No restaurante tocando ao fundo uma dessas sinfonias numéricas
de um desses alemães,
tomo delicadamente o meu drink azul
como o Danúbio.
A mulher da mesa vizinha arruma o cabelo compulsivamente
Nervosa
O amante não chega
O marido pode ficar sabendo
Imagina a cara das filhas quando o pai contar que a mãe é uma piranha. Coitadas.

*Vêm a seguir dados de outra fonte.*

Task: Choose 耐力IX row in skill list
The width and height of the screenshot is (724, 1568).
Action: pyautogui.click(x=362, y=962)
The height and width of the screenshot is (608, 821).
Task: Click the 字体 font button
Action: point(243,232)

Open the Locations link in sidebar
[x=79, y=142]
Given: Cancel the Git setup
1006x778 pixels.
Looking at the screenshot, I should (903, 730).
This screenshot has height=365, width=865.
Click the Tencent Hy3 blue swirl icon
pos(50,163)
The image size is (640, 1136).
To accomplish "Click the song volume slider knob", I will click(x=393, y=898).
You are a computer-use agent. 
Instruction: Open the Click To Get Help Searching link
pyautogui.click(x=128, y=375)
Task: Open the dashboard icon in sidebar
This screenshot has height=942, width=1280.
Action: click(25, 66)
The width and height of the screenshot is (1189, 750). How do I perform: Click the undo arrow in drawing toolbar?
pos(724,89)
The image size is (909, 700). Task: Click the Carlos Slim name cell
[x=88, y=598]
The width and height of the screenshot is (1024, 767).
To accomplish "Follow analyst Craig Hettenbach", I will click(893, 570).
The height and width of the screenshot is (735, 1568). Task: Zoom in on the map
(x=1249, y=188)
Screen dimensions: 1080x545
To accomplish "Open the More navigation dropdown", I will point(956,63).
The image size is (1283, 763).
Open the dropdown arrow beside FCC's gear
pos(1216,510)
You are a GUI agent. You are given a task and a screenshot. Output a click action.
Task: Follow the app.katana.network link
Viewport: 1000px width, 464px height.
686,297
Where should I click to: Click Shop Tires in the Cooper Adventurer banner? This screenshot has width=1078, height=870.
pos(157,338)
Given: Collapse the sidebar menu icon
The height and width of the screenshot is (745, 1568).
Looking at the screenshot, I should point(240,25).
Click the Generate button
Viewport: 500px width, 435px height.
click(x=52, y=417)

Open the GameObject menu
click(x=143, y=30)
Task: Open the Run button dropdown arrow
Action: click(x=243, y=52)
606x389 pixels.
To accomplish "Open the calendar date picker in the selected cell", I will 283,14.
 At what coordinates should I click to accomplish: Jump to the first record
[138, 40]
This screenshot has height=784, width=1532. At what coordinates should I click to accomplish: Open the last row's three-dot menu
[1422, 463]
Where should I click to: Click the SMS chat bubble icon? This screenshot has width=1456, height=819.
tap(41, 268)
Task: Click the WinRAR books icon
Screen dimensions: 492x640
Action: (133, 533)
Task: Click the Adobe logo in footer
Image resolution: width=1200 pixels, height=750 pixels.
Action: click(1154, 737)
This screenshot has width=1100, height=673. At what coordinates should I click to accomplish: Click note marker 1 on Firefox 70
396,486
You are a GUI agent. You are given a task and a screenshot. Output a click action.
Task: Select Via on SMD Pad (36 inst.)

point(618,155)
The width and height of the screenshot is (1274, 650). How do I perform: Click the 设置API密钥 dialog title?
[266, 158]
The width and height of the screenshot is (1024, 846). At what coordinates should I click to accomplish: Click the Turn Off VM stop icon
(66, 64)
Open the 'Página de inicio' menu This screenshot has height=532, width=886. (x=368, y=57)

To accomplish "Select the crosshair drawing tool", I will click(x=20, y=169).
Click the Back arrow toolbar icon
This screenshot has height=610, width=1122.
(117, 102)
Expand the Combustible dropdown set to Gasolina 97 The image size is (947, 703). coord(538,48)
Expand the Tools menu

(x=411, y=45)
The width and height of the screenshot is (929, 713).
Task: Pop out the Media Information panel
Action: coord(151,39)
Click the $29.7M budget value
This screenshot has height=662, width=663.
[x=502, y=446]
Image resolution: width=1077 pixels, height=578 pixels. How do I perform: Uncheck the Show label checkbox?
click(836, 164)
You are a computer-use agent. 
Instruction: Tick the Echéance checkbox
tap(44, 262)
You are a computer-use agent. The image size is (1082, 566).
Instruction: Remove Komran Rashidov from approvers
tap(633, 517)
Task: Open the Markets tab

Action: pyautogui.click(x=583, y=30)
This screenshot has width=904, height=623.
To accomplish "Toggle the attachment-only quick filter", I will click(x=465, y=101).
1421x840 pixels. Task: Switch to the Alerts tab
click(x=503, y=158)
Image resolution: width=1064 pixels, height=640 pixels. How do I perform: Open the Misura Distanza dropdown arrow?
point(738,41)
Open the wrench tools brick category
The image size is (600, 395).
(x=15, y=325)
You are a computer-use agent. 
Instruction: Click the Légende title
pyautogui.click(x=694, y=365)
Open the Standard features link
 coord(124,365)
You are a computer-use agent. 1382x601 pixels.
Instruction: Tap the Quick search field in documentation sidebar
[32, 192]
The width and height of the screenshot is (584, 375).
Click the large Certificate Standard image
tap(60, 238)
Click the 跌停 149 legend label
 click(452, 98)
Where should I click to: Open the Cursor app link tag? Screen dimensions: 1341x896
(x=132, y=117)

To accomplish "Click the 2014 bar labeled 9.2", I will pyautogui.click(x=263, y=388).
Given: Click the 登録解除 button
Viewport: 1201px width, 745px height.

Entra um homem a passos largos no exato momento que o piano grita em lá maior
Tomo o último gole do danúbio
ergo o braço suavemente
e faço o gesto de mais um para o garçom
enquanto ele providencia outro desses para mim
levanto, dou um tiro para o alto,
acerta o lustre
- pensei que já não tinha mais essa pontaria -
e outro certeiro na moça da mesa vizinha
Isso é para ela aprender a nunca mais trair o marido
Viro para trás, um tiro no rapaz que entrou por último
Isso é para ele aprender a não atrapalhar a música alheia
Sento novamente
mando tocar outra musica
e o meu danúbio chega lindo,
resplandecente, num copo que
parece querer limitar a sua
infinitude, dou o último tiro:
no copo
Isso é para ele aprender a não querer restringir os poderes dos outros
O drink vai escorrendo devagar pela mesa, pelo chão, buscando seu caminho, fazendo seu curso, até a foz, isso quando se mistura ao sangue preso ao tapete: é o encontro dos mares. O danúbio vai de azul a rubro. Eu levanto, deixo uns trocados na mesa. Vou embora. Vejo bem onde piso, nada de sangue nas minhas solas. Não posso me esquecer de deixar um dinheiro para o pianista e de comprar mais balas.